His primary opponent, Dennis Wiese, held his Aberdeen campaign stop on April 7. The men are entering a contest that has raised speculations about how the men can be reduced to "defining themselves" with the kind of snarling defamations that characterized the Republican primary campaign that sent the party's leading contenders down in flames and gave the nomination to Mike Rounds.
A Republican blog conjectured that the men cannot successfully identify their differences without getting into a pissing duel against each other. The Rapid City Journal political blog, Mt. Blogmore, asked what their campaign managers should tell them to attack about Gov. Rounds. The real problem with politics is expressed in those assumptions.
The popular mentality has been so conditioned by tabloids like the National Enquirer, cable television's obsession with personality traits as things to be condemned, and with the petty meanness of blogs that it can no longer understand the politics of issues.
Gov.
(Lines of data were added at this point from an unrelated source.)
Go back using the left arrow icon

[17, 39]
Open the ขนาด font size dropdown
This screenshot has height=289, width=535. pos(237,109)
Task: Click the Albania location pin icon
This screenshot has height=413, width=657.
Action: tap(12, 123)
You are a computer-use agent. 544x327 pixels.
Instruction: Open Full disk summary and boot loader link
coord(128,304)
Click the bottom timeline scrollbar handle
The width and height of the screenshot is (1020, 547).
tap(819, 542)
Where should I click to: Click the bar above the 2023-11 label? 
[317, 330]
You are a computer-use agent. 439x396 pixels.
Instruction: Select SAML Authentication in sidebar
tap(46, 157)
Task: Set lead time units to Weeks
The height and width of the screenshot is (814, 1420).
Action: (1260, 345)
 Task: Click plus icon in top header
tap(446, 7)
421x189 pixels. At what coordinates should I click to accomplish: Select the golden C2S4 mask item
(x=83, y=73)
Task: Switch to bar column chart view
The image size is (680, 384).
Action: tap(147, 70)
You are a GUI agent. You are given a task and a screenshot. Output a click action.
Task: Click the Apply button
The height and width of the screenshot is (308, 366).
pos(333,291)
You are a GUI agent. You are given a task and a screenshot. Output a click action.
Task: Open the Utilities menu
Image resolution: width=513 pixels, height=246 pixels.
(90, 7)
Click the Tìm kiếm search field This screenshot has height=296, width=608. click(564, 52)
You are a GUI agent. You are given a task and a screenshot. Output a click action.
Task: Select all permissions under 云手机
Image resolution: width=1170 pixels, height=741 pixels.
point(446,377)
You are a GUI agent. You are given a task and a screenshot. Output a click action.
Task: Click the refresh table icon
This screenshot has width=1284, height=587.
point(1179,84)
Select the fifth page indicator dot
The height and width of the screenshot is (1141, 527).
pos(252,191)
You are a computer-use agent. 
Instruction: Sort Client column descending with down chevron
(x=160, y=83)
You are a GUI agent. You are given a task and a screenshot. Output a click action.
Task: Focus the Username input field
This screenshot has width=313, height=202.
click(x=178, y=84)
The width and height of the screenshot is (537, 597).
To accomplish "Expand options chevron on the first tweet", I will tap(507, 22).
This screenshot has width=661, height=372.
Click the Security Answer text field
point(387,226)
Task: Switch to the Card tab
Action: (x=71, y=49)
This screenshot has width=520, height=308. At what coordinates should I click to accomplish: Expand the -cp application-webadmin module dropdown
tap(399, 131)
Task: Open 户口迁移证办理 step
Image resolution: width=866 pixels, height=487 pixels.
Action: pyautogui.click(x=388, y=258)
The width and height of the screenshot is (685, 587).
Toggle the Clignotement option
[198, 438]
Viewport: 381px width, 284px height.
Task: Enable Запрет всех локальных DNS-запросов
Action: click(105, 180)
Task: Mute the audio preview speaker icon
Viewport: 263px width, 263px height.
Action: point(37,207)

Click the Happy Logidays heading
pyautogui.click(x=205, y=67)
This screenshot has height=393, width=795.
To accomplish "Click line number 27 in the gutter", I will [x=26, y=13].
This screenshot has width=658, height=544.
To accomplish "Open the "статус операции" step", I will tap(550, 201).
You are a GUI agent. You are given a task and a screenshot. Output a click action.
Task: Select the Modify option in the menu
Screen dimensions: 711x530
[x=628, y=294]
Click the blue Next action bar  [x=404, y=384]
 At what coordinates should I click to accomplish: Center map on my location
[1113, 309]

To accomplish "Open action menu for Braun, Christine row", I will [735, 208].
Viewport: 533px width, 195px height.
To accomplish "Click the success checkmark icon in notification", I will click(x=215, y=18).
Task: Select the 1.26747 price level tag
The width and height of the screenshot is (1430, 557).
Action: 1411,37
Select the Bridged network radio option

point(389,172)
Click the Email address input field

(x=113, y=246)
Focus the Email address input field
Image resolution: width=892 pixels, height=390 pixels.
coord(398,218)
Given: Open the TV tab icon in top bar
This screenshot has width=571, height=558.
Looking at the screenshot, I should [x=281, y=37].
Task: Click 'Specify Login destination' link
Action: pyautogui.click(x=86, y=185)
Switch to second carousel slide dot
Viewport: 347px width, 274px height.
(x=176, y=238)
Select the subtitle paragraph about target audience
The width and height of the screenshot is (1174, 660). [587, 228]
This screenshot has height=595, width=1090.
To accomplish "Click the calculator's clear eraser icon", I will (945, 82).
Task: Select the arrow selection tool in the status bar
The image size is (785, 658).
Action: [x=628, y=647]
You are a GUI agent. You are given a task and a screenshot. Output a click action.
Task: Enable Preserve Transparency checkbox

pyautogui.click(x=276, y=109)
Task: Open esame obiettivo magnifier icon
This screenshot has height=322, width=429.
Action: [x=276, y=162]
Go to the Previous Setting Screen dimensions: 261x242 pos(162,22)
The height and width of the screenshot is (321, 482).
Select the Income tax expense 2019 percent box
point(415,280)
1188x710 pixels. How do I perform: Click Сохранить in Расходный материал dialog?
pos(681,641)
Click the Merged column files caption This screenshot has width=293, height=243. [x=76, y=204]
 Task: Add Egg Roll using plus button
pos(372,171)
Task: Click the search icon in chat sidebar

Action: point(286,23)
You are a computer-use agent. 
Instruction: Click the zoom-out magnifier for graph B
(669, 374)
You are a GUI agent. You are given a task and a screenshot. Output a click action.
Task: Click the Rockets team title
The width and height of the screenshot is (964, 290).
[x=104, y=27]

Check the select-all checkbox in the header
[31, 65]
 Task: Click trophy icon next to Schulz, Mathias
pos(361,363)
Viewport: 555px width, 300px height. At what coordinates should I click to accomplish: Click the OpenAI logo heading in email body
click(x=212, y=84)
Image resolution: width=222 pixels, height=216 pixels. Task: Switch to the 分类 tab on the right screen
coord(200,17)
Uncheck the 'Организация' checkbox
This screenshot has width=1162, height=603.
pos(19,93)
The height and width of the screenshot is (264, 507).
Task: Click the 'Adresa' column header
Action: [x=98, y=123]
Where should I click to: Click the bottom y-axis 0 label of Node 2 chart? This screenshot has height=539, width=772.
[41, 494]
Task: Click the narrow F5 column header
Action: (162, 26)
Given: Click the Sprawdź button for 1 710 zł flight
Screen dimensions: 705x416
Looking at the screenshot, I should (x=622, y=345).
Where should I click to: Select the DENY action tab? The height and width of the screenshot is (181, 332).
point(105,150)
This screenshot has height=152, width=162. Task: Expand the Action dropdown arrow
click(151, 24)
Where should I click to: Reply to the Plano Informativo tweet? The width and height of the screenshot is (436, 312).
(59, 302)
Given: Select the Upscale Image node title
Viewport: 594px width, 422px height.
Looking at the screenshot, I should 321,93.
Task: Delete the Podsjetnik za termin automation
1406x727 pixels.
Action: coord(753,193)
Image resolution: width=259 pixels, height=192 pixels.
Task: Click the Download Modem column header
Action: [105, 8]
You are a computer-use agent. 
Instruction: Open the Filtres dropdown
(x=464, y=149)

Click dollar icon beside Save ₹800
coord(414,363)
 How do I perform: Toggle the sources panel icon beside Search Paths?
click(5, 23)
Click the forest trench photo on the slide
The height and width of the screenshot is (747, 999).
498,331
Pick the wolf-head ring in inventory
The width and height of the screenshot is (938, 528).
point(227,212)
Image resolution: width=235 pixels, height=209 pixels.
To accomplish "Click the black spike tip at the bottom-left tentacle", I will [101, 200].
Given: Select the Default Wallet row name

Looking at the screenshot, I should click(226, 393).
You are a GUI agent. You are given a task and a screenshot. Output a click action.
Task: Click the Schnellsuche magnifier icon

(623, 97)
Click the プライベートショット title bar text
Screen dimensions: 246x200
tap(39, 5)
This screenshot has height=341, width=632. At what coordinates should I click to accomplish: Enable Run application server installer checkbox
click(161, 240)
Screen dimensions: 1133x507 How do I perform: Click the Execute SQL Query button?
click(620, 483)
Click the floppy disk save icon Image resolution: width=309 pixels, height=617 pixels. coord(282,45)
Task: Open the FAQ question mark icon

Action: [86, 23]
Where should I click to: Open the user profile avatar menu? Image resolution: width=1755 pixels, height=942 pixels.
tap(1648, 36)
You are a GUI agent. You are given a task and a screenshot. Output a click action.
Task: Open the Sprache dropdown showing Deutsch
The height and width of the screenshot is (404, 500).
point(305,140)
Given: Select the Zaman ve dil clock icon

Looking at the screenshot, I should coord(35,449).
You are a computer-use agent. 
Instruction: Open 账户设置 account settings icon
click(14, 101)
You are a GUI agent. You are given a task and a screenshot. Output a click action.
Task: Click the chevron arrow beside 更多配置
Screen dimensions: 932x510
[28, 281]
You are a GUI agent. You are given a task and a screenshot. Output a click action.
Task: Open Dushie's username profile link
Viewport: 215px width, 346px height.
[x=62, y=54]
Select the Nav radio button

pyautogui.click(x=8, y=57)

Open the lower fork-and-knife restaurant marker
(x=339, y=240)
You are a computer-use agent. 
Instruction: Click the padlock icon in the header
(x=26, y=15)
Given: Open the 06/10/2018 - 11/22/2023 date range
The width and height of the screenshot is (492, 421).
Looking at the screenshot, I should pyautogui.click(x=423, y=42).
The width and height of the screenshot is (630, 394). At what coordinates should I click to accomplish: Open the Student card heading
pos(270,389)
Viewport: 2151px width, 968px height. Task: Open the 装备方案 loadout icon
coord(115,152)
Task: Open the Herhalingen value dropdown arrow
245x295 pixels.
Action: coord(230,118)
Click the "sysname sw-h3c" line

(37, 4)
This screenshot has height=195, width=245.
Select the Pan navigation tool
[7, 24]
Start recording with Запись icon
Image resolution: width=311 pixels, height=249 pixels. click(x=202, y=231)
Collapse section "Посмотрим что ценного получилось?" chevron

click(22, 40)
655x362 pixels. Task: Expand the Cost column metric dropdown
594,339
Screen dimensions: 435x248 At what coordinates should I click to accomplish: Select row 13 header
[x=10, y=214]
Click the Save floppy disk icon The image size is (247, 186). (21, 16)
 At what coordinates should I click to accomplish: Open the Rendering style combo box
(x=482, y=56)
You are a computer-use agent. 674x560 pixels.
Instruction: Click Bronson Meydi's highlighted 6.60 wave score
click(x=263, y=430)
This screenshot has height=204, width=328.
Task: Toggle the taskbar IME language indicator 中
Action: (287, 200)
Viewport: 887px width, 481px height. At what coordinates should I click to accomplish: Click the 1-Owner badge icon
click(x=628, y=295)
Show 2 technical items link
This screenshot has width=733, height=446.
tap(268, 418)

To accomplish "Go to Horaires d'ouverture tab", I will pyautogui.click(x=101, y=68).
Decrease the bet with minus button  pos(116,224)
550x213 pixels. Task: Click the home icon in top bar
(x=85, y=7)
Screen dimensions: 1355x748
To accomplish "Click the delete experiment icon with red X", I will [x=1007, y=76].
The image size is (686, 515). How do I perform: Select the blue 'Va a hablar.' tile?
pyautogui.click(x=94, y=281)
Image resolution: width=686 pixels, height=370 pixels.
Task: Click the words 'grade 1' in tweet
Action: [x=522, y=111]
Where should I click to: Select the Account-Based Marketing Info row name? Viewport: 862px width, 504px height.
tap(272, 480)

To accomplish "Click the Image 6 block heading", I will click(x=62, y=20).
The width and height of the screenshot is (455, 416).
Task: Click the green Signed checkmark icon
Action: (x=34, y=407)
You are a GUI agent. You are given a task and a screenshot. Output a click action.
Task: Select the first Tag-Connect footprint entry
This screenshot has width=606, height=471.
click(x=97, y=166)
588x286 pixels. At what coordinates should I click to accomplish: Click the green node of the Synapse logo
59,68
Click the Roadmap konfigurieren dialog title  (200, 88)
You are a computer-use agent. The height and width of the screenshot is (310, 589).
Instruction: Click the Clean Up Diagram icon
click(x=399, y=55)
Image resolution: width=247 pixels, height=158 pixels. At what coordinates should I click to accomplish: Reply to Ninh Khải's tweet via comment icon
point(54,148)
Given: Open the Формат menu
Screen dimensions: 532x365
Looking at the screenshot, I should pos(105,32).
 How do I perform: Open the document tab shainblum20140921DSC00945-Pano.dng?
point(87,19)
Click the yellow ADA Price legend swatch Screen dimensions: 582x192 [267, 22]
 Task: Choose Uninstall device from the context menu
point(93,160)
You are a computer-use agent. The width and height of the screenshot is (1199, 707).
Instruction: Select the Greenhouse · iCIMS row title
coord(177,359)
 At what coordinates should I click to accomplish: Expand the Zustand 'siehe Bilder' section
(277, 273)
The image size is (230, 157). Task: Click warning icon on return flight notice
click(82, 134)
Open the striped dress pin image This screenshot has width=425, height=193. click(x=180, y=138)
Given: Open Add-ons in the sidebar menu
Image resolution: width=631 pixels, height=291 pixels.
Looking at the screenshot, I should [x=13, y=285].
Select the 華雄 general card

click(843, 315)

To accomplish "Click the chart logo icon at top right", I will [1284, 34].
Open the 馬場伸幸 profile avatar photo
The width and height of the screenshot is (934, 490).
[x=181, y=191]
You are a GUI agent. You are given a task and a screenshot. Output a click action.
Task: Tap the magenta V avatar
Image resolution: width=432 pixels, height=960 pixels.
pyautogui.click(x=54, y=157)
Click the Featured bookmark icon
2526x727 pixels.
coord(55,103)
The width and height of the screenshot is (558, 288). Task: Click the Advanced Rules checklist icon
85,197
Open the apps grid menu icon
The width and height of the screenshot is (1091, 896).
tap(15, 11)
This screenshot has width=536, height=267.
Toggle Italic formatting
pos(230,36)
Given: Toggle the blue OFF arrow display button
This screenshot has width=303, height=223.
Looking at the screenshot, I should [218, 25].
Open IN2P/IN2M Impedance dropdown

Rounds can stand or fall on his record. While his use of a taxpayer-bought airplane is a blatant abuse of privilege, it is an expression of values and priorities. It fits with his legislative leadership in passing the infamous "gag law" which reduces South Dakota democracy to the status of a banana republic.
Let Dennis Wiese and Jack Billion examine the policies of the state and recommend their solutions to the problems they identify.
Let those who are obsessed with maligning and defaming people who think differently than they do have the blogosphere.
South Dakota has real problems to confront:
- Closed government
- Consolidation and control of agriculture
- Education funding and management
- Tribal relations
- A minimum wage economy
Let the real discussions begin. Let the blogs do the verbal lynchings among themselves.